# Nate Robinson?



## Maldito21 (Jun 13, 2010)

I know this is out of the blue but I just seen Nate Robinson in White Plains, NY, about 30 minutes north of NYC at the movie theater. I began to wonder, Nate is from Seattle, Washington, he was traded to Boston but he's spending the offseason in NY? Maybe he still has a house or a something around here but you guys don't think he's in town to discuss his free agency with the knicks right? Maybe the Nets? Just a thought I'd throw out there.


----------



## TwinkieFoot (Jul 8, 2006)

Nate spent nearly 5 years of his career here in New York so I'm not surprised if he's relocated and made it a permenant residence.
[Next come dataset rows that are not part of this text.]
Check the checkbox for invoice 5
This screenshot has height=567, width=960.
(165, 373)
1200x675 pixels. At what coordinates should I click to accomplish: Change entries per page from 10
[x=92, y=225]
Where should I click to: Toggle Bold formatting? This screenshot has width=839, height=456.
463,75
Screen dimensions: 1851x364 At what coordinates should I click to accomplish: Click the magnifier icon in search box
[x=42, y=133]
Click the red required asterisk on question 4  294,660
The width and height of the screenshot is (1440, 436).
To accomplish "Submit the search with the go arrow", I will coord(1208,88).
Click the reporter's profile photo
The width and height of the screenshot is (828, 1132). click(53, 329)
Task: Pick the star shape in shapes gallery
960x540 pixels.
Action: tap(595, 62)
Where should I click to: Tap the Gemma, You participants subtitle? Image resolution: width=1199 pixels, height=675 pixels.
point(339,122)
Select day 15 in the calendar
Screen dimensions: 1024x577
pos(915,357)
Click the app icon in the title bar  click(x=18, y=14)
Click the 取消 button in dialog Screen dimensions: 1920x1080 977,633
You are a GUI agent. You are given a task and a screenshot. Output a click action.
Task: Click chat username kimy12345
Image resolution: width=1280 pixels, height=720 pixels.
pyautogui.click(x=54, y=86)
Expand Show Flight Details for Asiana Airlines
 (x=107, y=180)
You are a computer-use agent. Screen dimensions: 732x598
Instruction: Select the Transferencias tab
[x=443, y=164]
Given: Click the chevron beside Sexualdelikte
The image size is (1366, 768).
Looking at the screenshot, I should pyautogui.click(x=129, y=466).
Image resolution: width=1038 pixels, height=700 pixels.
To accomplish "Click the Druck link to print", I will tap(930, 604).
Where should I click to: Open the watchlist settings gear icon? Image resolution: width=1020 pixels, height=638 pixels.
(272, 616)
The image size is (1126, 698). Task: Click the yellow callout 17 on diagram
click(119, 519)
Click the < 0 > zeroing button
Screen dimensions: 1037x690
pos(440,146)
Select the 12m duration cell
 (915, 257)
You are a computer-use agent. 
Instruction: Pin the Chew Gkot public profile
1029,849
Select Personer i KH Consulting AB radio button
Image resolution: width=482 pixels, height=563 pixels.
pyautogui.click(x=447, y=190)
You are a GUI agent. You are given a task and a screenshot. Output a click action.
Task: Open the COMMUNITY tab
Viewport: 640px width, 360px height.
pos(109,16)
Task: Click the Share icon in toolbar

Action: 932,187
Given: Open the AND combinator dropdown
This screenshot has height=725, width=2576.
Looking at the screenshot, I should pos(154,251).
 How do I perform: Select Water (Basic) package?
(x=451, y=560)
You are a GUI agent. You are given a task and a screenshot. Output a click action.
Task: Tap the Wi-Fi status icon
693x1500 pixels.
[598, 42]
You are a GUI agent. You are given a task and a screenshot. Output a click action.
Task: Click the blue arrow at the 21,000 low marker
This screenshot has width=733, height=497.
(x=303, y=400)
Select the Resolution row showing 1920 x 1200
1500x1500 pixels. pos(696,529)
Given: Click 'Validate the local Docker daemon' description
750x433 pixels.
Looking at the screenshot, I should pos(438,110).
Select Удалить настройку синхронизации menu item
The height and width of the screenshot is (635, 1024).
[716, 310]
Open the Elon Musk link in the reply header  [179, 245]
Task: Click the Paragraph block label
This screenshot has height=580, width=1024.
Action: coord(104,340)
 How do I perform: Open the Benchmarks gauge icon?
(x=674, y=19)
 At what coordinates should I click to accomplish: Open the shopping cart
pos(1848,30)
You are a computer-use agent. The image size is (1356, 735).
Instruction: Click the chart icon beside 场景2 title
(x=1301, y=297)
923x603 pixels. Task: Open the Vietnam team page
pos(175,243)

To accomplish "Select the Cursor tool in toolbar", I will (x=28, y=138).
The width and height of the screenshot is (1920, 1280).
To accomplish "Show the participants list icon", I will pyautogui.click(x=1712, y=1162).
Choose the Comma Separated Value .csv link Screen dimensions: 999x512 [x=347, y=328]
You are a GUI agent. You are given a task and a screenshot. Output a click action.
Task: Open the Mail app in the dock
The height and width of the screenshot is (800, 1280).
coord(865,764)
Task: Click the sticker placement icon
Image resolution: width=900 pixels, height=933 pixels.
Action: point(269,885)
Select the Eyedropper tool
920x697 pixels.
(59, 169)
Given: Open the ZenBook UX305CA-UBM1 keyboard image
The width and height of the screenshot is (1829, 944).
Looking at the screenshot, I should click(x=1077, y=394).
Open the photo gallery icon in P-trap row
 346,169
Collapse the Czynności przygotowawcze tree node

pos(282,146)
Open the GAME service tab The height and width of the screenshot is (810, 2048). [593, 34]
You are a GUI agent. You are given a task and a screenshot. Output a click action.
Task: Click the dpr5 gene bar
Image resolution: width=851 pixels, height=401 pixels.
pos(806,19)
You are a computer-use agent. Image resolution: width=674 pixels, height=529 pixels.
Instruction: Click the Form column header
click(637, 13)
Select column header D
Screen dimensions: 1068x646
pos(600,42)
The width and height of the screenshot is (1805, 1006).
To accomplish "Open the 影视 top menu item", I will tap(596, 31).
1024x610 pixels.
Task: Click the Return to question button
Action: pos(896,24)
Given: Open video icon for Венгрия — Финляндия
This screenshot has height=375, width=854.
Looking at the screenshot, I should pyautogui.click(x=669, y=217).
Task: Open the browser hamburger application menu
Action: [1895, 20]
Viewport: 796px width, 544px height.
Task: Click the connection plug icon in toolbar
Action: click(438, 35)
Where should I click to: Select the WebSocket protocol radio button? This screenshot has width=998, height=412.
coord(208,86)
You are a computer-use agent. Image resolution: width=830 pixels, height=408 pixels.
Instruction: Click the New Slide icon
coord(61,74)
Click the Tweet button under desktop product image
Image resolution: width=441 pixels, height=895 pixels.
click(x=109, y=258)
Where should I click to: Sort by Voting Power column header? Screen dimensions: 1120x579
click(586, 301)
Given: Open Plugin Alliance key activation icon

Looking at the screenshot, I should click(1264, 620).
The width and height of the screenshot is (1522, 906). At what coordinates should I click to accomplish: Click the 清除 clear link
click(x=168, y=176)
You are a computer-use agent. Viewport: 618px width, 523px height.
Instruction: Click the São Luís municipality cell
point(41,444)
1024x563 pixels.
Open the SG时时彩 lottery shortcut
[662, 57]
It's pretty beautiful up there; one of the few places I'd consider living if I ever set up shop again in NY.


----------



## ajax25 (Jul 2, 2010)

yeah i imagine he just still has a house in NY which makes sense considering he played there for quite awhile I think Nate wants to start so hes going to go wherever he can get that opportunity. He's still young and has a lot of years ahead of him. I just hope he quits entering the dunk contest because it is such a joke when he does, I mean its pretty cool he can dunk it but i would rather see someone that can actually do somethign in the air versus someone who can just simply jump high. I like Nate and hes a hometown kid from Washington state (watched him play in the state tournament in high school) but please stop it with the dunk contest!


----------



## Gotham2krazy (Nov 22, 2005)

I believe he has a place in white plains.


----------